Problem details:
Rewrite the entries starting at the line that contains "Locate an element on the screen. Image" and ending at the line that contains "I want to click on x-category-label: NQO2, so", putting "Screen resolution" wherever "Image resolution" appears and leaving everything else as it is. Give only those lines.

########

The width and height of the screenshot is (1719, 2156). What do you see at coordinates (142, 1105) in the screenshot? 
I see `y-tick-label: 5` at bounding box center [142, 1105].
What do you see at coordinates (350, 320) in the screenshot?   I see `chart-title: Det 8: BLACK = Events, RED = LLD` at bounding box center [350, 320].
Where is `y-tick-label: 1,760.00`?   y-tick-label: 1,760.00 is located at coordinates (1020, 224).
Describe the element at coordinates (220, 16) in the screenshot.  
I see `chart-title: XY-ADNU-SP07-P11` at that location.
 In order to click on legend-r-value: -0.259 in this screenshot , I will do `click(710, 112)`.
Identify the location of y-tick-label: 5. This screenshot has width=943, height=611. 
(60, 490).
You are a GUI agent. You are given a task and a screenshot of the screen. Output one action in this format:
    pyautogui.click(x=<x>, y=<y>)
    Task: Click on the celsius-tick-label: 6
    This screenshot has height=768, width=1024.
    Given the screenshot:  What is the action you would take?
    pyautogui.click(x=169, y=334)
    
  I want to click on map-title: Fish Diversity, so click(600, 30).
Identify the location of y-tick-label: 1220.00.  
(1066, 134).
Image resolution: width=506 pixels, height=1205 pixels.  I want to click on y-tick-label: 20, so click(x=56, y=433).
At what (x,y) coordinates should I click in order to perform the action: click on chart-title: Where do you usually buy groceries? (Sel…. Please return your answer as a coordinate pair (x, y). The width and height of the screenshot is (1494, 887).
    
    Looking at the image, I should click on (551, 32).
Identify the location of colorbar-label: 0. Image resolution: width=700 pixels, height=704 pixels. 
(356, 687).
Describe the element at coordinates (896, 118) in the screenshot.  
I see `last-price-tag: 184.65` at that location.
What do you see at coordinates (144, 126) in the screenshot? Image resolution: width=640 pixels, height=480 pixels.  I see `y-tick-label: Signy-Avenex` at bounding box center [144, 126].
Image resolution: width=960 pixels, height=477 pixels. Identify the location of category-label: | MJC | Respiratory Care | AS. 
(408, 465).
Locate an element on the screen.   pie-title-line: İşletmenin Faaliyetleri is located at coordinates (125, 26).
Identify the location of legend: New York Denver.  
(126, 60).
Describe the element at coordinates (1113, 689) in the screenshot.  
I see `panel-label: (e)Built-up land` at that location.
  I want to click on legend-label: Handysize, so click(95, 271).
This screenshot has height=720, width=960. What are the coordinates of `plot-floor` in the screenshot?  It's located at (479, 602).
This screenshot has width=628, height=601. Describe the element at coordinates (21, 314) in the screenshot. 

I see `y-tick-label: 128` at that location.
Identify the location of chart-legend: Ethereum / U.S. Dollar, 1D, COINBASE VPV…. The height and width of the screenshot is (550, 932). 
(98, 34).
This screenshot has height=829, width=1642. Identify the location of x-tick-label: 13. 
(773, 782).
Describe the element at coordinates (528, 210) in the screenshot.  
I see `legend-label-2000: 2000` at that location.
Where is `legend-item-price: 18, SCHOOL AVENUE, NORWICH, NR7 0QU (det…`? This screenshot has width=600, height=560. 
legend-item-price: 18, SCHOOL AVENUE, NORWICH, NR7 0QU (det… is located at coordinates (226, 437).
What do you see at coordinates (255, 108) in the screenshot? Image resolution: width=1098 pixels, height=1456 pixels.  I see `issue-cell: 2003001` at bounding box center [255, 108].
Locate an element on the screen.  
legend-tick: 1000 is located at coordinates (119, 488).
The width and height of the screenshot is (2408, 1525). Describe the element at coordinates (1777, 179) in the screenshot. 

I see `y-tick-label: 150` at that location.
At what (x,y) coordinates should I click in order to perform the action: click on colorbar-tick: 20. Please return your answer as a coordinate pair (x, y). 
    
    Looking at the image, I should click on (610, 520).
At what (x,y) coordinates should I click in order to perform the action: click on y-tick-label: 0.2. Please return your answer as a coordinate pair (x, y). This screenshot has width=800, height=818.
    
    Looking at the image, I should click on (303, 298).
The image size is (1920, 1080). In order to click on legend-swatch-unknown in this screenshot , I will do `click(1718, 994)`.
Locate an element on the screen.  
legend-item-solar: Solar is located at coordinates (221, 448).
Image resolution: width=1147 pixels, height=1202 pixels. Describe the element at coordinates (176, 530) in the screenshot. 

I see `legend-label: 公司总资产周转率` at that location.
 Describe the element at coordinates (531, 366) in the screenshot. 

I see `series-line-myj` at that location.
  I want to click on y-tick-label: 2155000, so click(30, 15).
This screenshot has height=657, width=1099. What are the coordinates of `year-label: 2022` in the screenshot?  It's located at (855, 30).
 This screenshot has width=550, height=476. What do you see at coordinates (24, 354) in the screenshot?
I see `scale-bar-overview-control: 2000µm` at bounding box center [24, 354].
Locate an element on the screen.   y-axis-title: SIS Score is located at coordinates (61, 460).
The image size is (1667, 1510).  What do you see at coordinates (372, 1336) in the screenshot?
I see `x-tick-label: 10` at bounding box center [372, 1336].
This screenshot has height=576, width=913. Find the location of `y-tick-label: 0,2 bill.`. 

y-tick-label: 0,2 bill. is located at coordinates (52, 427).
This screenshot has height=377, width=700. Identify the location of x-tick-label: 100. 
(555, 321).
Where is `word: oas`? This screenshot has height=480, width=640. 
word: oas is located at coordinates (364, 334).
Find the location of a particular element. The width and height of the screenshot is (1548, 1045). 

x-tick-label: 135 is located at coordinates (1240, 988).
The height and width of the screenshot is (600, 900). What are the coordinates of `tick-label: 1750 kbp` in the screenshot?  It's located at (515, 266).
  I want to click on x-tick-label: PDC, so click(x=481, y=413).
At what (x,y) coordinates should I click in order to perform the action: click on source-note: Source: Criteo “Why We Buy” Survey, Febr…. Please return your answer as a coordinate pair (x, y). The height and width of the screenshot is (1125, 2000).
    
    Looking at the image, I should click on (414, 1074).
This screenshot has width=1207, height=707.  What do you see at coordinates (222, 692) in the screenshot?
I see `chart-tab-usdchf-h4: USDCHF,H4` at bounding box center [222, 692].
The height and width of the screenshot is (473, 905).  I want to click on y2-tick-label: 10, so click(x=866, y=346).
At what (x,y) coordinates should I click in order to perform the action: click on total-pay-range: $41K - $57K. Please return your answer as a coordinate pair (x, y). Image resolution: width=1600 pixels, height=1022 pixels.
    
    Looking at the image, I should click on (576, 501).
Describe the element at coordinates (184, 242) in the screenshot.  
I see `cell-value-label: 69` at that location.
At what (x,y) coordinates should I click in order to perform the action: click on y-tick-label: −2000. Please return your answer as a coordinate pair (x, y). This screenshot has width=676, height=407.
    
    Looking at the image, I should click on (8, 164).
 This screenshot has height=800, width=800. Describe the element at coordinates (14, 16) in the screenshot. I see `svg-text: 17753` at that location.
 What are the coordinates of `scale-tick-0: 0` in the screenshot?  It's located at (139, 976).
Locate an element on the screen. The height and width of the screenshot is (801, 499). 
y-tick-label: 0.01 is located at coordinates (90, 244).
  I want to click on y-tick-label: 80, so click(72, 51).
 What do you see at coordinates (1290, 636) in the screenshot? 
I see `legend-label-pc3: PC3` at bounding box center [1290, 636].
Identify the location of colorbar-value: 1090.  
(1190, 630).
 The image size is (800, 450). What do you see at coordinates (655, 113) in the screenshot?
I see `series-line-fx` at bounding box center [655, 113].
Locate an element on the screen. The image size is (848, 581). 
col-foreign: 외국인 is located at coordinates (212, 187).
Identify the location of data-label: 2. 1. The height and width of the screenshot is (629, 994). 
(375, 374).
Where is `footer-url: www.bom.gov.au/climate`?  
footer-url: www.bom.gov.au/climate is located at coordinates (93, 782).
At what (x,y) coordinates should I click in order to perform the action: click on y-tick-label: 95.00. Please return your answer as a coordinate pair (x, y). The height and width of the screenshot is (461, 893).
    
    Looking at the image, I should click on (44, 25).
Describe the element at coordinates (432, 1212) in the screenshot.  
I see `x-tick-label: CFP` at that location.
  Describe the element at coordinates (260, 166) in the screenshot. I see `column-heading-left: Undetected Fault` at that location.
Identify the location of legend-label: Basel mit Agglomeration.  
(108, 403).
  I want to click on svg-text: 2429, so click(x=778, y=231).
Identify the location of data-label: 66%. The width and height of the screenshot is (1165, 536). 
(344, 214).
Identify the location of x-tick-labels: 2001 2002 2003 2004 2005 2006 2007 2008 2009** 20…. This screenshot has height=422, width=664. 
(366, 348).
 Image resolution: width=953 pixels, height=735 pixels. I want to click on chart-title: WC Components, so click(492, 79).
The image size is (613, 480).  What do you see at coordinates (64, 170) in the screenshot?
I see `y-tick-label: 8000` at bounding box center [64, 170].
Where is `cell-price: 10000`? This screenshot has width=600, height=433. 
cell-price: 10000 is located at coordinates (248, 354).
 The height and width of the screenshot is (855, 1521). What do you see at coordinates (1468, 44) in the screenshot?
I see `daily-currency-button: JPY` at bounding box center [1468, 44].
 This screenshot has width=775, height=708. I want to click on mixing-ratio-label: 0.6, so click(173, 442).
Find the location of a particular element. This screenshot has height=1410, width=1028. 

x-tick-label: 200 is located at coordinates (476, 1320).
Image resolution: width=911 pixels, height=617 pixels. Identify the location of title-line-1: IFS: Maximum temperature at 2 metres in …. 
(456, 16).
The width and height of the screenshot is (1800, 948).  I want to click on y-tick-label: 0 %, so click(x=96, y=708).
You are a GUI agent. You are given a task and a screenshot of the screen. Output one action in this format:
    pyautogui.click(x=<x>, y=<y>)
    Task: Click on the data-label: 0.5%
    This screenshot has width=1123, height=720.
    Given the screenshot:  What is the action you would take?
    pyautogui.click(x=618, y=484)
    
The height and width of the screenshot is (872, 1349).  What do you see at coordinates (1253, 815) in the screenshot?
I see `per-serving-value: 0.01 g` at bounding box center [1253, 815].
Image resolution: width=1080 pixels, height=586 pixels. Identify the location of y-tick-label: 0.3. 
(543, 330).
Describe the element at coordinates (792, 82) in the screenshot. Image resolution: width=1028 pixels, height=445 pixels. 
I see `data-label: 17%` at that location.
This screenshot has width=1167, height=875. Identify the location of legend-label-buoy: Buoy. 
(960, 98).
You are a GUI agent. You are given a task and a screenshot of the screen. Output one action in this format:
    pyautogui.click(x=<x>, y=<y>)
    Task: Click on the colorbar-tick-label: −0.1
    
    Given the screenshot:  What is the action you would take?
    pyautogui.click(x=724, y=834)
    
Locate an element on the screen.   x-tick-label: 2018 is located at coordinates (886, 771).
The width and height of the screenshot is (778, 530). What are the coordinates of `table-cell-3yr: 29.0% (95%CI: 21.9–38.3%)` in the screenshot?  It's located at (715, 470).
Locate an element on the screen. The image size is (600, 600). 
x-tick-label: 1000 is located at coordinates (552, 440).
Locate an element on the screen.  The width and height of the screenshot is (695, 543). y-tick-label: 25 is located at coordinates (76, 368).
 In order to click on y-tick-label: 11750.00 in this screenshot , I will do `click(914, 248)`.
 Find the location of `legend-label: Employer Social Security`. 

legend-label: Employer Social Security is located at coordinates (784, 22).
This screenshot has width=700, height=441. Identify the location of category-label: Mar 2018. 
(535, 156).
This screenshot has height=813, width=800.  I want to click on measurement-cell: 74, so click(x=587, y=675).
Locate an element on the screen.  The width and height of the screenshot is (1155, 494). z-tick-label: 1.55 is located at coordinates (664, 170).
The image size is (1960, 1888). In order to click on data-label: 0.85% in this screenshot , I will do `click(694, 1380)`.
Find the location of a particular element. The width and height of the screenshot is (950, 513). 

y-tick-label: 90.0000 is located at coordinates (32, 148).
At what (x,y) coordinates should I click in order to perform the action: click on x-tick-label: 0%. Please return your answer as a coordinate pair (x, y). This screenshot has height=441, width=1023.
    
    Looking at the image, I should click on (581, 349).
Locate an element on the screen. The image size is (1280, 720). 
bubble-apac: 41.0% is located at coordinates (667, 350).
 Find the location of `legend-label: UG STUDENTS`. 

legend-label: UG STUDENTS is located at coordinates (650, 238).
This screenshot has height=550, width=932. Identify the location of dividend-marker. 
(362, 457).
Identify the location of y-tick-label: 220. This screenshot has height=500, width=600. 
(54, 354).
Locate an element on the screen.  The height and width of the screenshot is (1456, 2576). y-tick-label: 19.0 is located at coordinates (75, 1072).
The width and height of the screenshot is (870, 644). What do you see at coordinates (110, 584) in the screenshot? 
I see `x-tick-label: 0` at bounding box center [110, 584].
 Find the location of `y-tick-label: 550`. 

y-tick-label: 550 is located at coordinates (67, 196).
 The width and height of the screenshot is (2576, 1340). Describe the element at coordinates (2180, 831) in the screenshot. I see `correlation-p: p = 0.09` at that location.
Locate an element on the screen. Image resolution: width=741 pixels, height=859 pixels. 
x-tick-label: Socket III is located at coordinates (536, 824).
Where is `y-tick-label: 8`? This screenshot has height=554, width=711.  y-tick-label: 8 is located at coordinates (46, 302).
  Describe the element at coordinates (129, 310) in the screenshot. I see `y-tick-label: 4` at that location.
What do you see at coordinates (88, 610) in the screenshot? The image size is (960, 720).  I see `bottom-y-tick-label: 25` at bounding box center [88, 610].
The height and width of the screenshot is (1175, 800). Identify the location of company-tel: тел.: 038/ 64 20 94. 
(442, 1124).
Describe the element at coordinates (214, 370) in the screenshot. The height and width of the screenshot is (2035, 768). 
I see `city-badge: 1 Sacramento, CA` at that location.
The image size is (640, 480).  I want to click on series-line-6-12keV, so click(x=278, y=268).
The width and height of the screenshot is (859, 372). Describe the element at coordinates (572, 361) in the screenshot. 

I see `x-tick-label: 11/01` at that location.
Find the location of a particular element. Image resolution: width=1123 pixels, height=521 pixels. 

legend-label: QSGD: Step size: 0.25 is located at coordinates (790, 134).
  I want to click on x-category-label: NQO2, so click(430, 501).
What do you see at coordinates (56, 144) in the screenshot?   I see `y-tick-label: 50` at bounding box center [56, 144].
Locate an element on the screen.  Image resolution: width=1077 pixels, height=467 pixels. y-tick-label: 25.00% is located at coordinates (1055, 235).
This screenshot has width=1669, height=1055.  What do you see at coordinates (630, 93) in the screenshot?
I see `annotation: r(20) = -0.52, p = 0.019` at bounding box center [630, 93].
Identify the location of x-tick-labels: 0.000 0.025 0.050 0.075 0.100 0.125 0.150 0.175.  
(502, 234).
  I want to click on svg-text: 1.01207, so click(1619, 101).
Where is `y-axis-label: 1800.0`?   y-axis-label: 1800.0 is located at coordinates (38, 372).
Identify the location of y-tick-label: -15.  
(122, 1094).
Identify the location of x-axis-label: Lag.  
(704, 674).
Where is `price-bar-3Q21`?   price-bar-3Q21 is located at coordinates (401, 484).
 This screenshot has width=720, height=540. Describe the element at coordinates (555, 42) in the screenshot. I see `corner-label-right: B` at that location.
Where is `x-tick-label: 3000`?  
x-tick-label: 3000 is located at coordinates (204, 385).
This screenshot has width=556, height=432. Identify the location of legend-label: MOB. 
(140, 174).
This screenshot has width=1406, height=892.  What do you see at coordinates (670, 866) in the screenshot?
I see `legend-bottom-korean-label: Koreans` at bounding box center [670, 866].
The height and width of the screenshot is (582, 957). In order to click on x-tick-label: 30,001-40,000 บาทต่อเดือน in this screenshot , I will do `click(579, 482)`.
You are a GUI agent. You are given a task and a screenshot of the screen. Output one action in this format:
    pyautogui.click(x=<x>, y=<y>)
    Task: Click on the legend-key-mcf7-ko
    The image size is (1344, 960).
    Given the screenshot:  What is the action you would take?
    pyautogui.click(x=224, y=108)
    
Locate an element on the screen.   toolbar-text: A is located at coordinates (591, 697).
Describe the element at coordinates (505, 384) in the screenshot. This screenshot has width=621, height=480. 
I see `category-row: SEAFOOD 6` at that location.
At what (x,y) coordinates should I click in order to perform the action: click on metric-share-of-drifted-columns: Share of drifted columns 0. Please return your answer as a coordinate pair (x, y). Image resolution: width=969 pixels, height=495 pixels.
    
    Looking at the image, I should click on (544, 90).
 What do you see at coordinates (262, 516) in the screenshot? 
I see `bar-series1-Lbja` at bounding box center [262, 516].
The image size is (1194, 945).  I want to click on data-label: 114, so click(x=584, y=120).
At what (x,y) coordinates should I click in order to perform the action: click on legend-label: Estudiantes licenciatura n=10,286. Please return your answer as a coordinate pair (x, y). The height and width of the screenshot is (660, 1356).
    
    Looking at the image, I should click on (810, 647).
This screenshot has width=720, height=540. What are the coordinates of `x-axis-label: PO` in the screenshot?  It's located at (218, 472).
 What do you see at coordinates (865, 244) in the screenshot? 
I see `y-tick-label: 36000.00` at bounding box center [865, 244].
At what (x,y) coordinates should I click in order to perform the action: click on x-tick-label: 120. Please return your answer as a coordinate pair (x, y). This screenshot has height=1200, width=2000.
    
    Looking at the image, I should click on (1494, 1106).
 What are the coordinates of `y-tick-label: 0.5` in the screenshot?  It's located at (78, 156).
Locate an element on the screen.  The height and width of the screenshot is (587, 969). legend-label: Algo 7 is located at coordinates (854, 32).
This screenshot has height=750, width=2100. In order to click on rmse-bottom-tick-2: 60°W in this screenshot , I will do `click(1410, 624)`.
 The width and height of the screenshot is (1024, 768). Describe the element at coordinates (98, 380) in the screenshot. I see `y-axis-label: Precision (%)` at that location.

########

Solved exercise:
Locate an element on the screen. Screen resolution: width=741 pixels, height=859 pixels. 
x-tick-label: Socket III is located at coordinates (536, 824).
Where is `y-tick-label: 8`? This screenshot has height=554, width=711.  y-tick-label: 8 is located at coordinates (46, 302).
  Describe the element at coordinates (129, 310) in the screenshot. I see `y-tick-label: 4` at that location.
What do you see at coordinates (88, 610) in the screenshot? The image size is (960, 720).  I see `bottom-y-tick-label: 25` at bounding box center [88, 610].
The height and width of the screenshot is (1175, 800). Identify the location of company-tel: тел.: 038/ 64 20 94. 
(442, 1124).
Describe the element at coordinates (214, 370) in the screenshot. The height and width of the screenshot is (2035, 768). 
I see `city-badge: 1 Sacramento, CA` at that location.
The image size is (640, 480).  I want to click on series-line-6-12keV, so click(x=278, y=268).
The width and height of the screenshot is (859, 372). Describe the element at coordinates (572, 361) in the screenshot. 

I see `x-tick-label: 11/01` at that location.
Find the location of a particular element. Screen resolution: width=1123 pixels, height=521 pixels. 

legend-label: QSGD: Step size: 0.25 is located at coordinates (790, 134).
  I want to click on x-category-label: NQO2, so click(430, 501).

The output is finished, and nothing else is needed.